The AMP-activated protein kinase (AMPK) is a sensor of cellular energy charge and a ‘metabolic master switch’. When activated by ATP depletion, it switches off ATP-consuming processes, while switching on catabolic pathways that generate ATP. AMPK exists as heterotrimeric complexes comprising catalytic α subunits and regulatory β and γ subunits, each of which occurs as multiple isoforms. Rising AMP and falling ATP, brought about by various types of cellular stress (including exercise in skeletal muscle), stimulate the system in an ultrasensitive manner. Acetyl-CoA carboxylase (ACC) exists in mammals as two isoforms, termed ACC-1 and ACC-2 (also known as ACC-α and ACC-β). AMPK phosphorylates and inactivates both isoforms at the equivalent site. Knockout mice, and other approaches, suggest that the malonyl-CoA produced by ACC-2 is exclusively involved in regulation of fatty acid oxidation, whereas that produced by ACC-1 is utilized in fatty acid synthesis. Activation of AMPK by cellular stress or exercise therefore switches on fatty acid oxidation (via phosphorylation of ACC-2) while switching off fatty acid synthesis (via phosphorylation of ACC-1). The Drosophila melanogaster genome contains single genes encoding homologues of the α, β and γ subunits of AMPK (DmAMPK) and of ACC (DmACC). Studies in a Drosophila embryonal cell line show that DmAMPK is activated by stresses that cause ATP depletion (oligomycin, hypoxia or glucose deprivation) and that this is associated with phosphorylation of the site on DmACC equivalent to the AMPK sites on mammalian ACC-1 and ACC-2. This is abolished when expression of DmAMPK is ablated using an RNA interference approach, proving that DmAMPK is necessary for phosphorylation of DmACC in response to ATP depletion.

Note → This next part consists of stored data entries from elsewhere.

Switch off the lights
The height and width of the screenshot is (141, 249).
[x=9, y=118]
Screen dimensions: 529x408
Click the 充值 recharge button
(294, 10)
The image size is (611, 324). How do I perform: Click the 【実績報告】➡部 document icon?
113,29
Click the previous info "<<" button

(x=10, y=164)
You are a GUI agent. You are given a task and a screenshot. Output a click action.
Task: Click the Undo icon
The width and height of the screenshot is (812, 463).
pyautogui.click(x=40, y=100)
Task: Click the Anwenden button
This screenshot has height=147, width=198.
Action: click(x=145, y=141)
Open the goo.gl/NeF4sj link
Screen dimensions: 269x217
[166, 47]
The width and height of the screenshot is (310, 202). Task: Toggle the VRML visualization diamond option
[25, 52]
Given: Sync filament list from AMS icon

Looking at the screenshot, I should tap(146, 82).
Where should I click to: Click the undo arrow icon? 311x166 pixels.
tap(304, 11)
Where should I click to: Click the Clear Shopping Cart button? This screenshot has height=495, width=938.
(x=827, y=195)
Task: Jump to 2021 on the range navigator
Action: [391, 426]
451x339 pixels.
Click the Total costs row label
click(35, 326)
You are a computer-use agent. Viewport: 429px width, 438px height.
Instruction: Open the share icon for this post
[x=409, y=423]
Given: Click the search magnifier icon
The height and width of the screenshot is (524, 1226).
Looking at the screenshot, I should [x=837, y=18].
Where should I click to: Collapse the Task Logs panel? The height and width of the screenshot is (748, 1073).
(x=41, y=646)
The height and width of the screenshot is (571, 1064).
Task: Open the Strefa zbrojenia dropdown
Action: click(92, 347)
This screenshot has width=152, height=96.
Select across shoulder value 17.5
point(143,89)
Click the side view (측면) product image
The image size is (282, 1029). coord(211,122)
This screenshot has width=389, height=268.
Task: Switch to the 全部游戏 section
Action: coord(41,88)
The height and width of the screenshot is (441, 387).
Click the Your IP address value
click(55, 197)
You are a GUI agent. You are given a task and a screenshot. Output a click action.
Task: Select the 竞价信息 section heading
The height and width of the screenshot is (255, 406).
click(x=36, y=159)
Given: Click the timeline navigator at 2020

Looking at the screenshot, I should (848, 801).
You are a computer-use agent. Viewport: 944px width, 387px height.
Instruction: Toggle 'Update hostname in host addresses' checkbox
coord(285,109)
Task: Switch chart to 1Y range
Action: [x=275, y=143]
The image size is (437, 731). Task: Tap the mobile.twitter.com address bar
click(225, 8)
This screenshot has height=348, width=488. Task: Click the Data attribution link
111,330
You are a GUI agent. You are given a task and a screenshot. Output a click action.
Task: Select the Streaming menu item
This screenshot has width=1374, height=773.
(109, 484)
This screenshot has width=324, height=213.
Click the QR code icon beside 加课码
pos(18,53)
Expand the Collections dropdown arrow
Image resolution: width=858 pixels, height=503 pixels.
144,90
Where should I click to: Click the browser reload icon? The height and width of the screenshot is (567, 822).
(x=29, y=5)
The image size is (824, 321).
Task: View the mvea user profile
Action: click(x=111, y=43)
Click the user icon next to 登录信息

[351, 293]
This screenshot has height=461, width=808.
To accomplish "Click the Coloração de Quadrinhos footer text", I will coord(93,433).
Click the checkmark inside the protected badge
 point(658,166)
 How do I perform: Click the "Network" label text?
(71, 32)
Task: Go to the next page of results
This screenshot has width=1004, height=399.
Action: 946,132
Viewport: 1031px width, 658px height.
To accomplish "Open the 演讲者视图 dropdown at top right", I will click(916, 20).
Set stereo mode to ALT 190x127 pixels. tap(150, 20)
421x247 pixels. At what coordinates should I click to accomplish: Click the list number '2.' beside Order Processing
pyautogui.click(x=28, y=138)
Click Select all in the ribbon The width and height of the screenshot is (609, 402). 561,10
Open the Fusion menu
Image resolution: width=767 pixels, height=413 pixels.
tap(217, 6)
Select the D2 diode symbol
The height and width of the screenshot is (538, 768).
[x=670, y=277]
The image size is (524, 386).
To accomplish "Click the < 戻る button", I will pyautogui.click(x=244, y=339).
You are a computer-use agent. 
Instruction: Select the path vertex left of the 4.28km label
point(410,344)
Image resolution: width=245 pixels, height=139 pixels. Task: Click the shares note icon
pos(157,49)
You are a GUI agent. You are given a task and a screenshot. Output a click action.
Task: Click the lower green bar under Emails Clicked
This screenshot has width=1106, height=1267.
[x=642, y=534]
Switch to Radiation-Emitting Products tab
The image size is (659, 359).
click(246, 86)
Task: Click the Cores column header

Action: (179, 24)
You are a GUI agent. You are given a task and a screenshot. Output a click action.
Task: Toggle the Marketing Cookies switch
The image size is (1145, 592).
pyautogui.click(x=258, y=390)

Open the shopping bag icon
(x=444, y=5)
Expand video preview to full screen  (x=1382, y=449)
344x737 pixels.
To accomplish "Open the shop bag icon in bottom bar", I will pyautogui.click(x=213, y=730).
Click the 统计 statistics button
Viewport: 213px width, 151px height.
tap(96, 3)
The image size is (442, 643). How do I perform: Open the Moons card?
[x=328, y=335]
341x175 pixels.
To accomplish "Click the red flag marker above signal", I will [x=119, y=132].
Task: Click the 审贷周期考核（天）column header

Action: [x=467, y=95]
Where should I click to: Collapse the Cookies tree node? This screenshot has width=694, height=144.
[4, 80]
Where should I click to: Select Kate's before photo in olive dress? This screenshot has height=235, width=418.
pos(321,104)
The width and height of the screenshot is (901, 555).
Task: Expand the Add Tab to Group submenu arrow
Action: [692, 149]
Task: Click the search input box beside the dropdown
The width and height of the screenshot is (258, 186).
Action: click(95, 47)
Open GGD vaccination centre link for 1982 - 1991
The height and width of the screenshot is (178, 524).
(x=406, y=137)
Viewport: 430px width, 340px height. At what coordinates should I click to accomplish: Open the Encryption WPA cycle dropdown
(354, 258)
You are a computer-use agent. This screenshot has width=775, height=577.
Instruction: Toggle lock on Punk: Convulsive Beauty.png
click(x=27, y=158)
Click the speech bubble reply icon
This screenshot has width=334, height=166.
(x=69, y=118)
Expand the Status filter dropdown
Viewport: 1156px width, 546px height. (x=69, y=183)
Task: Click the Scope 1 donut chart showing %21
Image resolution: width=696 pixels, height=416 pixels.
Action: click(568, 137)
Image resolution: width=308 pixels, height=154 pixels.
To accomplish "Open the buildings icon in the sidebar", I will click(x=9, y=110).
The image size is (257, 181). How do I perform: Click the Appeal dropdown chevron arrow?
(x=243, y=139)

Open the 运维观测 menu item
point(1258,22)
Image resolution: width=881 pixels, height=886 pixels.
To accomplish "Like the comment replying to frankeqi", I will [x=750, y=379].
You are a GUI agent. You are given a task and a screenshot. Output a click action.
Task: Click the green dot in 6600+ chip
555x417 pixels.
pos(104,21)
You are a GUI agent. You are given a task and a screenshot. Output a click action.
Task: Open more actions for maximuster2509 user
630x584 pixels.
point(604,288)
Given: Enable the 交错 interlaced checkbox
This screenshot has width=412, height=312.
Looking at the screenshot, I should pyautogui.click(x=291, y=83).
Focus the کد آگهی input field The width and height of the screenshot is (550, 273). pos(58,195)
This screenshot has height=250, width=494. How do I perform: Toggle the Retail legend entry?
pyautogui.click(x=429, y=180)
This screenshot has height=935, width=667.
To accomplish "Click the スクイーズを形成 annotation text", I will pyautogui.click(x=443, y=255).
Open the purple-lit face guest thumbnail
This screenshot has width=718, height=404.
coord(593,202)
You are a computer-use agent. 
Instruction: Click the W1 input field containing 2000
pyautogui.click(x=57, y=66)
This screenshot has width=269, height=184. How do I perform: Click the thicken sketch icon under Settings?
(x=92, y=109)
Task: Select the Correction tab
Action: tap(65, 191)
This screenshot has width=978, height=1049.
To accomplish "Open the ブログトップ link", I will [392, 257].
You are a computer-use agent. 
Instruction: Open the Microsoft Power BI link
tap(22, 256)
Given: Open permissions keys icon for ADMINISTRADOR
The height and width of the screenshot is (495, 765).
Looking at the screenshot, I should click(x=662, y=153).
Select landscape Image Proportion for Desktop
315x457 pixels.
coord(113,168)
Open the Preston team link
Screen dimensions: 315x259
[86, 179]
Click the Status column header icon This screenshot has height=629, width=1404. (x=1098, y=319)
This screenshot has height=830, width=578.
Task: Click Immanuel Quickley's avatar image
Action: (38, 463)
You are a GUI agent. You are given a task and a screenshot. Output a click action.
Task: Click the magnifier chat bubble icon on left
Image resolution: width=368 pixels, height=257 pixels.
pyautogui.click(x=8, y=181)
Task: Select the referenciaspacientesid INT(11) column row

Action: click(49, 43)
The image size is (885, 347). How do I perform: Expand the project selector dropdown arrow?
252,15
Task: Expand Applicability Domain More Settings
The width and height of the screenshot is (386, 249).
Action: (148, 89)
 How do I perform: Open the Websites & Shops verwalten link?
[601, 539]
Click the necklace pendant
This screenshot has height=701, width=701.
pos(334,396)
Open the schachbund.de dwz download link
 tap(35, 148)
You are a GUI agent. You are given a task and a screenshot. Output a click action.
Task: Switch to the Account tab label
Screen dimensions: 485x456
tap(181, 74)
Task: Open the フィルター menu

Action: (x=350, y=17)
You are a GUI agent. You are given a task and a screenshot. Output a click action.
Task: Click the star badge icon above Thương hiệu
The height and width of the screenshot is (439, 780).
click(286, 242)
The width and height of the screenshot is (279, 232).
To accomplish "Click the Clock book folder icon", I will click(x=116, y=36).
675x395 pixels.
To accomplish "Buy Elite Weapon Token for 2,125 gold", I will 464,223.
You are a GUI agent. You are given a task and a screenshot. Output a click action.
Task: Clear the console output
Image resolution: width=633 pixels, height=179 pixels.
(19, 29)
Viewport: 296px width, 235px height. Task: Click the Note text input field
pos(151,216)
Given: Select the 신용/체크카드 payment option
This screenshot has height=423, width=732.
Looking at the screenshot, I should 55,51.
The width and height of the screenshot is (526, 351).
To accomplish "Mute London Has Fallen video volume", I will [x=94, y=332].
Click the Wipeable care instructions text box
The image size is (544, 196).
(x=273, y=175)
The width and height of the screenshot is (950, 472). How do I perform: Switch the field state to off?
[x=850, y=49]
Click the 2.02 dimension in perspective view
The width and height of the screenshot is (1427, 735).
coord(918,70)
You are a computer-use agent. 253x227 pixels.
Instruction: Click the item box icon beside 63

Conference Article|November 01 2002
Regulation of fatty acid synthesis and oxidation by the AMP-activated protein kinase
D. G. Hardie;
D. G. Hardie
1Division of Molecular Physiology, School of Life Sciences, Dundee University, Dundee, U.K., and Wellcome Trust Biocentre, Dundee University, Dundee, U.K.
1To whom correspondence should be addressed at Wellcome Trust Biocentre, Dundee University, Dow Street, Dundee DDI 5EH, U.K. (e-mail: email@example.com)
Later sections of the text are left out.